New Motor Policy Selection Framework

In PR 889, we added a new layer to the the motor system and policy framework. Previously, the MotorSystem was configured with a single MotorPolicy. In order to allow Monty to dynamically choose its policy, we introduced the MotorPolicySelector protocol. Instead of a MotorPolicy, the MotorSystem is now configured with a single MotorPolicySelector, and it is the selector that is now expected to contain one or more policies.

For those of you who aren’t planning to work on policies in the near future, the most important thing to be aware of is how this changes experiment configurations. Our benchmark configs have been updated to use a SinglePolicySelectorconfigured with a single policy. You’ll likely need to make the same adjustment if you’re using older configs and want to merge main into your branch.
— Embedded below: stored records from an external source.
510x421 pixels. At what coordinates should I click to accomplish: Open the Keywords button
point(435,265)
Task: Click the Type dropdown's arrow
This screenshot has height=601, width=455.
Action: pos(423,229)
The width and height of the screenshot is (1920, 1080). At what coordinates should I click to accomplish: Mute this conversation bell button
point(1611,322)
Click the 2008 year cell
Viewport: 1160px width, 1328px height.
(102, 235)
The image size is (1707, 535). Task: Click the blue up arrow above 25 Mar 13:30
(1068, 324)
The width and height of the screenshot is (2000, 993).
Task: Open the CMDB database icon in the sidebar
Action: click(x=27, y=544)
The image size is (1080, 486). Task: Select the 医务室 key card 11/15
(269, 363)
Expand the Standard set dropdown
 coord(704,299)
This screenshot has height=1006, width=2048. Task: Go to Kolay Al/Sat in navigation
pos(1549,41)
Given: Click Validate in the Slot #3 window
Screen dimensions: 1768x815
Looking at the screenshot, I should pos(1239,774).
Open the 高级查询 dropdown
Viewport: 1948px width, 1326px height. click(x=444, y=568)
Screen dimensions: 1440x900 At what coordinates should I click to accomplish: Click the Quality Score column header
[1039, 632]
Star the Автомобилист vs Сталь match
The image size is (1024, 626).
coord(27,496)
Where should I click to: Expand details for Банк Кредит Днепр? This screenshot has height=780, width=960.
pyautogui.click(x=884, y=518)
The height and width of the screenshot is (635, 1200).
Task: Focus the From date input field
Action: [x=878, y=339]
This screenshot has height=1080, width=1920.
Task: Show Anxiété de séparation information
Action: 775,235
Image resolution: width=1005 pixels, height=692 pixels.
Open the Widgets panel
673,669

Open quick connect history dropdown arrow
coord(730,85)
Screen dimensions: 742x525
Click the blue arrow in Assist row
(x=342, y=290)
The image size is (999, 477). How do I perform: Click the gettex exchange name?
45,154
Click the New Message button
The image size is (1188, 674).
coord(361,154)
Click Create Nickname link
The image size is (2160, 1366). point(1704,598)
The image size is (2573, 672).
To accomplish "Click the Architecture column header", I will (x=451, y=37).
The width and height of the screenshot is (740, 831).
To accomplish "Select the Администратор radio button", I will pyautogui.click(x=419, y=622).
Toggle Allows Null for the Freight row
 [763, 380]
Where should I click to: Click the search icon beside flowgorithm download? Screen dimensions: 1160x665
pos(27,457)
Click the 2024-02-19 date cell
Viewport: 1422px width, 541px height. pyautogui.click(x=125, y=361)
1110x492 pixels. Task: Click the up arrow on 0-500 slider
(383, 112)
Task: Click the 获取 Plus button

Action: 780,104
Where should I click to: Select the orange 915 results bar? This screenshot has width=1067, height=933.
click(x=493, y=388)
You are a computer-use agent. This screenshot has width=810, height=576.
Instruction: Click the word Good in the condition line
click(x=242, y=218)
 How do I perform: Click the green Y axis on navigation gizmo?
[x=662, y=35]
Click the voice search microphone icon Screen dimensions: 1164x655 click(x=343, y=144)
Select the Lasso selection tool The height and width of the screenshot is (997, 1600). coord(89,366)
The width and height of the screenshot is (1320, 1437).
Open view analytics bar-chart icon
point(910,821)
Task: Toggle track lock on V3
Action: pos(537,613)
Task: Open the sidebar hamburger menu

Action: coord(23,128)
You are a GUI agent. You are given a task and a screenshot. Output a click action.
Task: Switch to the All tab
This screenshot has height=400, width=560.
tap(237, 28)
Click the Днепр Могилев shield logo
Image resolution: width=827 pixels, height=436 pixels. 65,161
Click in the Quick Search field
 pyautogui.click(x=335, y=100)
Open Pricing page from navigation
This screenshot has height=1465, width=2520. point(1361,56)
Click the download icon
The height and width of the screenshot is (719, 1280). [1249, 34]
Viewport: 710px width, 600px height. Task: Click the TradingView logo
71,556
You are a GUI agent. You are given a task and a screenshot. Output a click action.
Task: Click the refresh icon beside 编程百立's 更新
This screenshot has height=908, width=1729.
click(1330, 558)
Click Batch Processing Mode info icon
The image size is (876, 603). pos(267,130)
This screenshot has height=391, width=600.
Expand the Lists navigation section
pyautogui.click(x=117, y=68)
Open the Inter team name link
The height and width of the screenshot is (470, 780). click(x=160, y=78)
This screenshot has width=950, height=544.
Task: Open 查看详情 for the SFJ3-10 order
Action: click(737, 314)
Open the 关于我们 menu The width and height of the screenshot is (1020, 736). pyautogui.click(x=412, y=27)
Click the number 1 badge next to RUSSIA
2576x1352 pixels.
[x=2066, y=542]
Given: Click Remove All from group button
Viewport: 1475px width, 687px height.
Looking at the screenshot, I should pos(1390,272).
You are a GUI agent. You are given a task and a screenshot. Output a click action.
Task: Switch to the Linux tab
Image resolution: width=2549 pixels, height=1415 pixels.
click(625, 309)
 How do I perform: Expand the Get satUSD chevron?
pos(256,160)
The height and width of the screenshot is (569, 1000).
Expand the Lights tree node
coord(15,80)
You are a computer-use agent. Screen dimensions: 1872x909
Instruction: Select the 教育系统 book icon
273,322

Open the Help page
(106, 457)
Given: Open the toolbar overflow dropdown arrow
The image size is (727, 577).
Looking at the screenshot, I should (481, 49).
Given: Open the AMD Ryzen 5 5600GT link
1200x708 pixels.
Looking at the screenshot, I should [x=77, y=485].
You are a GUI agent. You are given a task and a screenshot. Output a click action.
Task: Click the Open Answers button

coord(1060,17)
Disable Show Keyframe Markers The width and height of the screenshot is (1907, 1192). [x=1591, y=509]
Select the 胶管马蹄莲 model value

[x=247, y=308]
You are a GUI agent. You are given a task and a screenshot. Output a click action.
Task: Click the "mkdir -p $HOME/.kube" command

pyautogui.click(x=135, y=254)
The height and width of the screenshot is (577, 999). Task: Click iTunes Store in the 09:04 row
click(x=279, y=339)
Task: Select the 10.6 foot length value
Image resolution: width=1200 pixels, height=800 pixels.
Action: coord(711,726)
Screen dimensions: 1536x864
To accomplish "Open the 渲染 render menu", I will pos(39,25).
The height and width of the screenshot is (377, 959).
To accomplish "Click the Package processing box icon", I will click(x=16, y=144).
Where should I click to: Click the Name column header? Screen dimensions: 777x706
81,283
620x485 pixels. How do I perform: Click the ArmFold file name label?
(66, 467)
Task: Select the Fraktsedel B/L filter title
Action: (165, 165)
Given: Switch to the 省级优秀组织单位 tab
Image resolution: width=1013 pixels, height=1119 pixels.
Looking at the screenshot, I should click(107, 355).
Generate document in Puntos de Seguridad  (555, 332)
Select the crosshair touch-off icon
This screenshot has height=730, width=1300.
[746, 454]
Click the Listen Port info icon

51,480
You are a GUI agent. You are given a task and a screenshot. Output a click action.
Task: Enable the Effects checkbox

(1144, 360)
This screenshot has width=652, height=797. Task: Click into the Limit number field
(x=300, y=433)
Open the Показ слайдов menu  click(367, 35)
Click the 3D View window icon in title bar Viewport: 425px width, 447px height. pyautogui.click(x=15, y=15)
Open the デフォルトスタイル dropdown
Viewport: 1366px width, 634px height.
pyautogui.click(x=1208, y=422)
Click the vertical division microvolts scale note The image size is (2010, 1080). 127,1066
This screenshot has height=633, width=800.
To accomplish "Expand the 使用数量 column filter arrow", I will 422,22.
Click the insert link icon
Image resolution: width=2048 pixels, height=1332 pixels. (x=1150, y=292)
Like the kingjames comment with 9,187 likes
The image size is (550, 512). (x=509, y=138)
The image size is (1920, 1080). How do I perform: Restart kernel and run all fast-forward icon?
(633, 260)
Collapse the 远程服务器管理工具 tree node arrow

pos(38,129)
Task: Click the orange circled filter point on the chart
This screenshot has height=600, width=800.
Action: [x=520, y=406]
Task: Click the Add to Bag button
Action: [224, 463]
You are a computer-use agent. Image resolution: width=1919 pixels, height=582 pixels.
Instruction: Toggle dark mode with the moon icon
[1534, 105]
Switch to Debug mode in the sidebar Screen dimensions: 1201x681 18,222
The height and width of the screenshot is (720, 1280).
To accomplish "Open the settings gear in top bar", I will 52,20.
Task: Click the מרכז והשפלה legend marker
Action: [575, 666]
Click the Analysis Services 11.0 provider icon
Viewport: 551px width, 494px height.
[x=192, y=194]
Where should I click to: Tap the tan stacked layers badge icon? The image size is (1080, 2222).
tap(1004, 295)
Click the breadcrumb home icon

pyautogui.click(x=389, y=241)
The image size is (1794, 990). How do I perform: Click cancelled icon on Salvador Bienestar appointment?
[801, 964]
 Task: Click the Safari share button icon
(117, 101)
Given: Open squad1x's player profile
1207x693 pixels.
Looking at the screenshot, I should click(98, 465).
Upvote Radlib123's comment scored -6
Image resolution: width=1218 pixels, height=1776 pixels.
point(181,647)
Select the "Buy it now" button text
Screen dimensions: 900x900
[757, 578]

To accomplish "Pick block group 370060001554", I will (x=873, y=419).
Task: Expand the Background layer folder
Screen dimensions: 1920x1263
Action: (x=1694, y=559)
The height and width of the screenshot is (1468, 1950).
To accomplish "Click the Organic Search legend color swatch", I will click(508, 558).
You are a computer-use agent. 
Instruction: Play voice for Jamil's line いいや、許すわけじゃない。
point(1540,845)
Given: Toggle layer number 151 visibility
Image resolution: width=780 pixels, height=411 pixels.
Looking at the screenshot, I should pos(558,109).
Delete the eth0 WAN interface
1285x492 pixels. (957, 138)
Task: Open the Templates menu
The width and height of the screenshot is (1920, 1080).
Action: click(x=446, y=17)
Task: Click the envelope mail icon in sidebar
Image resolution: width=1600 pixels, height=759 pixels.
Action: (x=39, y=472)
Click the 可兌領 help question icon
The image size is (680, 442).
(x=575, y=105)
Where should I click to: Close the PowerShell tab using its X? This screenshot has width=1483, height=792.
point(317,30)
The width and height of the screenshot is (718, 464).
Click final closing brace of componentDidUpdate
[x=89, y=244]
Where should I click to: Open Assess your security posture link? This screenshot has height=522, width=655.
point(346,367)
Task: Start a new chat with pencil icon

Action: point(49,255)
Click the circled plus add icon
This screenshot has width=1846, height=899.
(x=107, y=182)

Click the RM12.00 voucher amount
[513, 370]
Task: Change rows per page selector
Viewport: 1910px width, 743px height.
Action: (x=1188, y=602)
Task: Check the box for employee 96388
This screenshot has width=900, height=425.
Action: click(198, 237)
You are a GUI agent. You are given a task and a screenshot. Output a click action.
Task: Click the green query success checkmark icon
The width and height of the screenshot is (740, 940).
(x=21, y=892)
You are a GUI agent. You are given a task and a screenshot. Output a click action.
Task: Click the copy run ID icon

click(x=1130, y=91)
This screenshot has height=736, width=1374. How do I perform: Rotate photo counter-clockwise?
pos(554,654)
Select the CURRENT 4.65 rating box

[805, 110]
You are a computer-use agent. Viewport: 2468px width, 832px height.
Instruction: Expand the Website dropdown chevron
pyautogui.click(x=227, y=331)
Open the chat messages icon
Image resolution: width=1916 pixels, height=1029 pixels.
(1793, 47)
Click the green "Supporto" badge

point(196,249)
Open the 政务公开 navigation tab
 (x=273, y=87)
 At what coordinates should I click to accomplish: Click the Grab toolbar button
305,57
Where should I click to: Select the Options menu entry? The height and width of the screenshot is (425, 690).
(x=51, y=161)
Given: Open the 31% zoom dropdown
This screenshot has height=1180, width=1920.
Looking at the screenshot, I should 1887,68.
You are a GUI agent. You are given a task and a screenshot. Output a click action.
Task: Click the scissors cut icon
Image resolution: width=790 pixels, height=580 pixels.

Beyond that, you can look forward to more elaborate usages in the near future. We are currently working on a new policy meant to handle goals originating from the SalienceSM sensor module. At the same time, we’ll be adding a policy selector that can use this new policy for SM-derived goals and use a different policy for LM-derived goals.

2 Likes

We’ve made an update to how motor system, motor policies, and motor policy selector interact in refactor!: policy selector calls policy by scottcanoe · Pull Request #915 · thousandbrainsproject/tbp.monty · GitHub.

Motor policies are now encapsulated inside motor policy selectors. The motor system invokes the motor policy selector, which, in turn, invokes policies and returns an appropriate motor policy result to the motor system.